Both the employee and the supervisor should sign the memo, and copies should go to HR and the employee’s personnel file. The signature doesn’t mean the employee agrees with the assessment. It confirms they received the document and discussed it with their supervisor.

When to Mark a Memo Confidential

Most business memos don’t need any special markings. But if a memo involves a legal matter, an internal investigation, or sensitive personnel issues, adding a confidentiality notice can help protect the document from disclosure in litigation.

The standard phrase is “Privileged and Confidential,” placed at the top of the document. This marking alone doesn’t automatically shield the memo from a court order, but it can help support a privilege claim if the communication was directed to or from an attorney regarding legal advice. A memo from your general counsel analyzing the company’s exposure in a contract dispute is a strong candidate for this marking. A memo announcing a holiday party schedule is not.

Overusing these labels actually weakens their protective value. When every document in a company’s files is stamped “Privileged and Confidential” regardless of content, courts are less likely to honor the claim on the documents that genuinely deserve protection. Reserve the marking for communications that involve legal advice or were created in anticipation of litigation.

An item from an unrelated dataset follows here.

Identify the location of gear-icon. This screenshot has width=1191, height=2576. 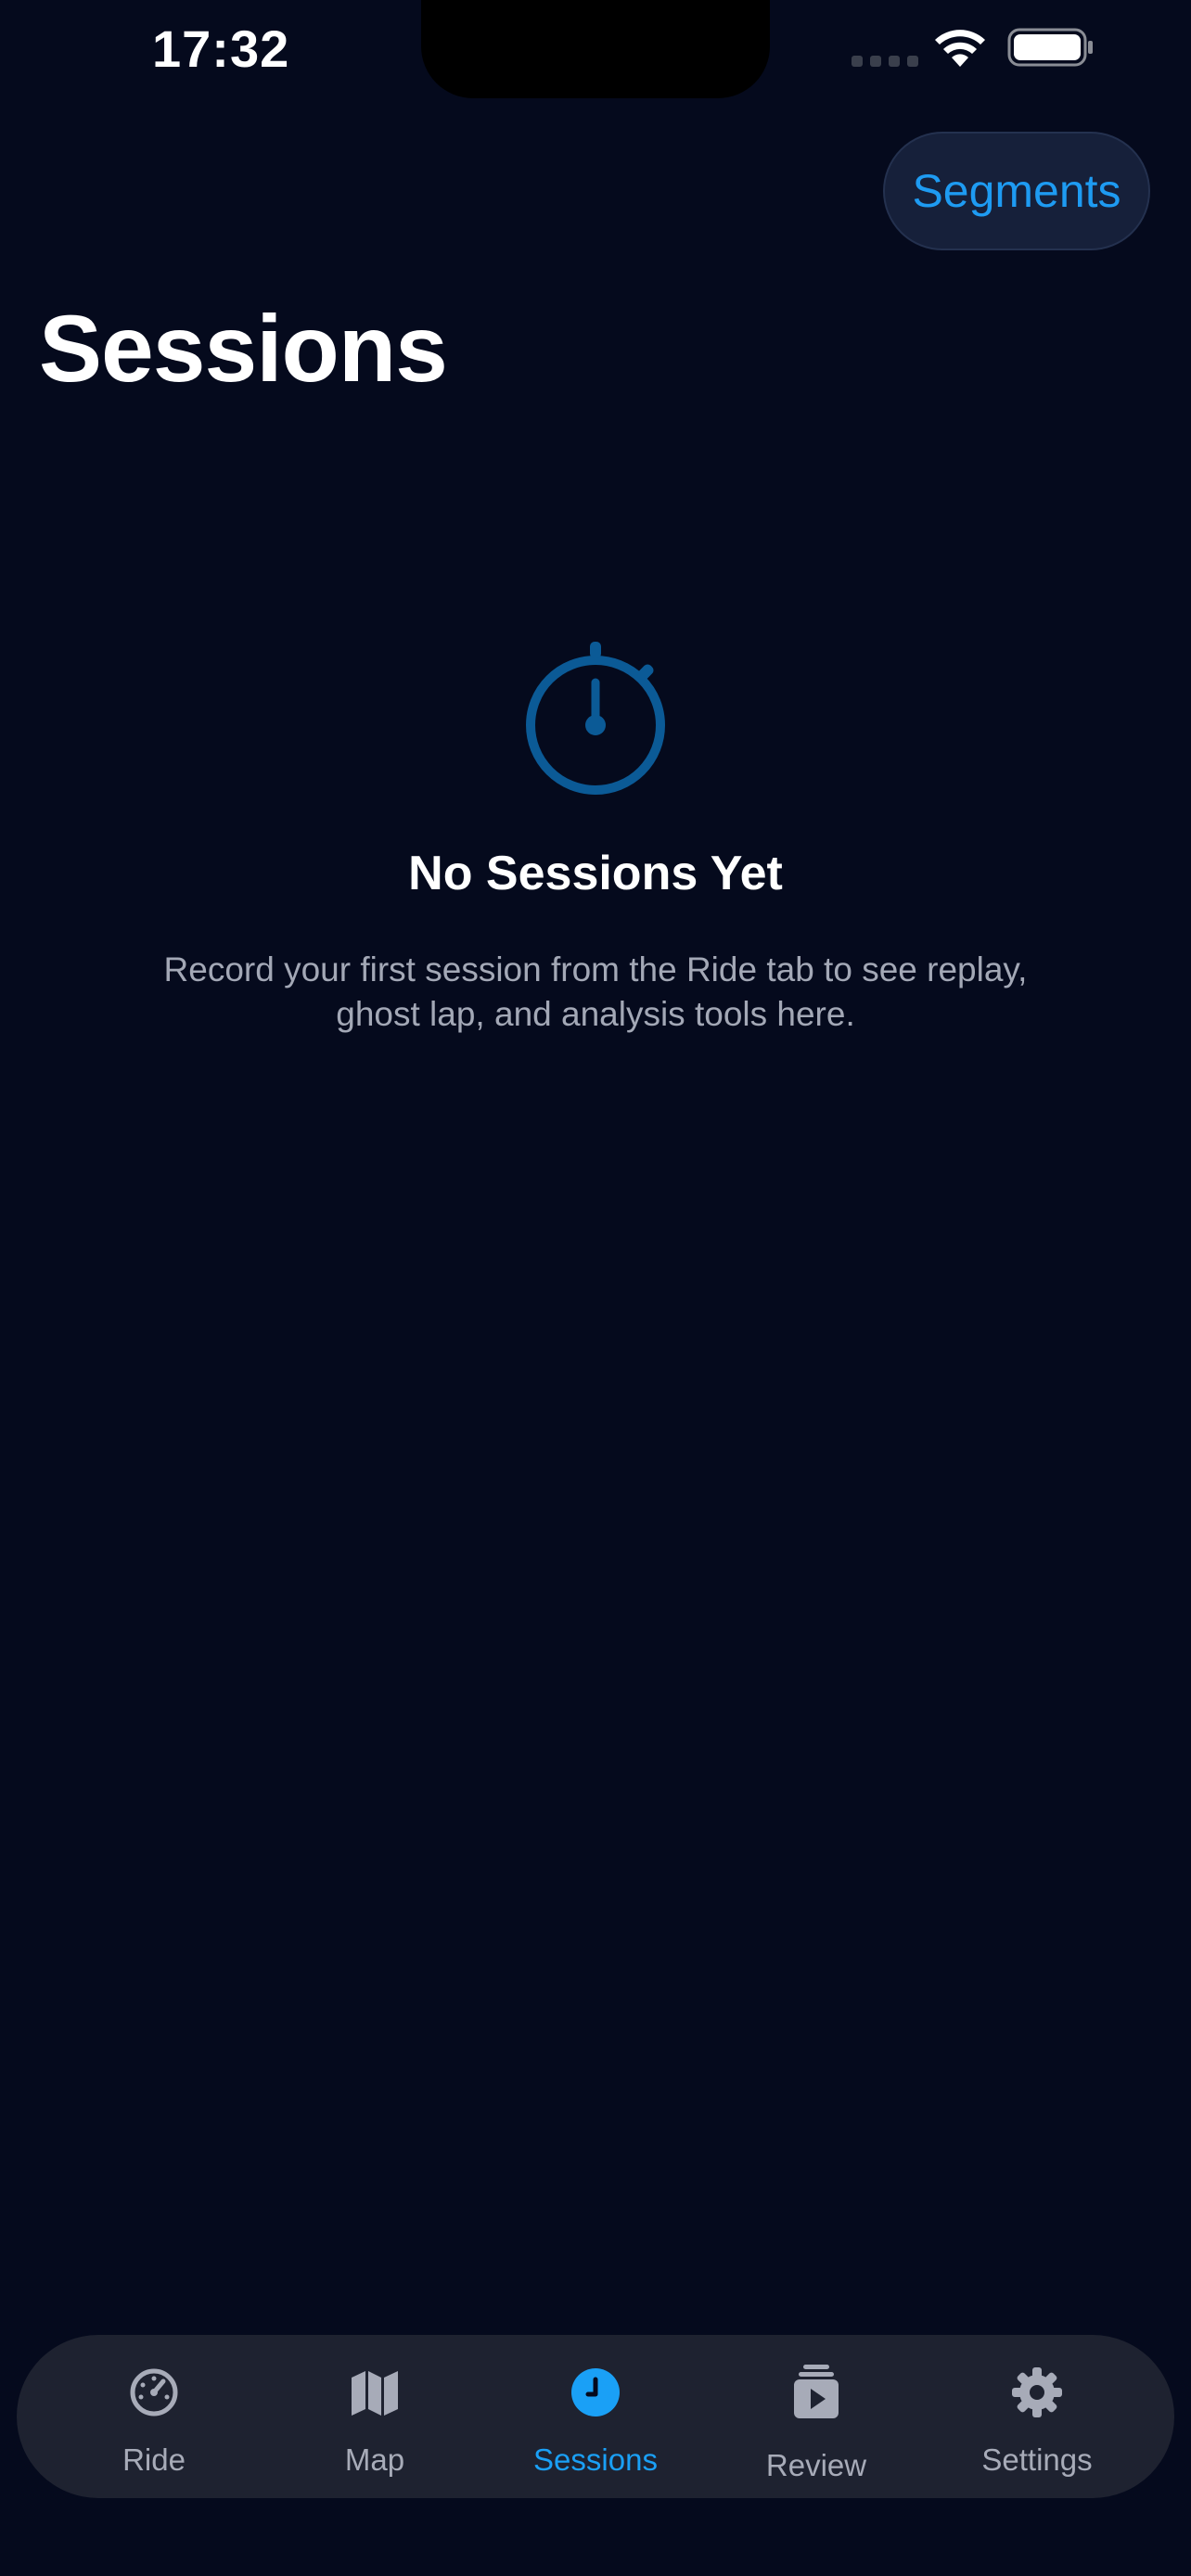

Using AI Tools to Draft Memos

Generative AI tools can speed up memo drafting, but they introduce risks that most writers don’t think about until it’s too late. The biggest one: anything you paste into a public AI tool could be stored, used for training, or exposed in a data breach. If your memo contains trade secrets, financial projections, personnel details, or client information, running it through an external AI service may waive confidentiality protections your organization depends on.

Many companies now maintain internal AI use policies that restrict what types of information employees can include in prompts. If your organization has one, follow it. If it doesn’t, treat any AI tool the same way you’d treat a conversation in a public elevator and don’t share anything you wouldn’t want a stranger to overhear.

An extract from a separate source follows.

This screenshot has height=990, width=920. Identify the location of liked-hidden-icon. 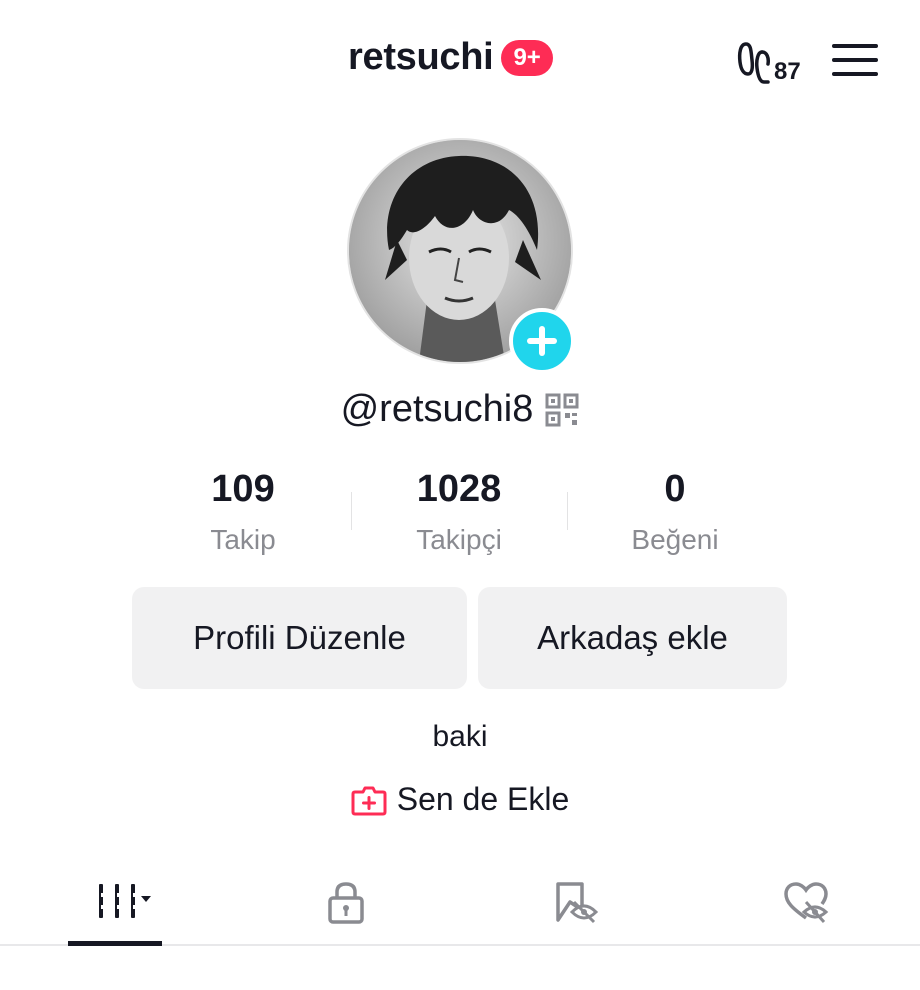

Distributing and Storing Memos

Distribution is straightforward: attach the memo to an email, upload it to a shared drive or intranet portal, or do both. The goal is to get the document to every intended recipient while creating a record that it was sent. Many organizations track read receipts or require employees to acknowledge they’ve reviewed the communication, especially for policy changes or compliance-related updates.

After distribution, store the memo according to your organization’s retention policy. How long you keep it depends on the type of communication. General informational memos may only need to be retained for a year or two. Financial and audit-related records face stricter requirements. Publicly traded companies subject to the Sarbanes-Oxley Act, for example, must retain audit-related documents for seven years after the audit or review concludes.1Securities and Exchange Commission. Retention of Records Relevant to Audits and Reviews Even outside that context, keeping important memos in a searchable archive protects the organization if questions arise later about what was communicated and when.

Federal agencies face an additional layer: Section 508 of the Rehabilitation Act requires that electronic documents be accessible to employees with disabilities, which means PDF memos should be formatted for screen readers and comply with accessibility standards.2Section508.gov. IT Accessibility Laws and Policies Private employers aren’t bound by Section 508, but accessible formatting is good practice regardless.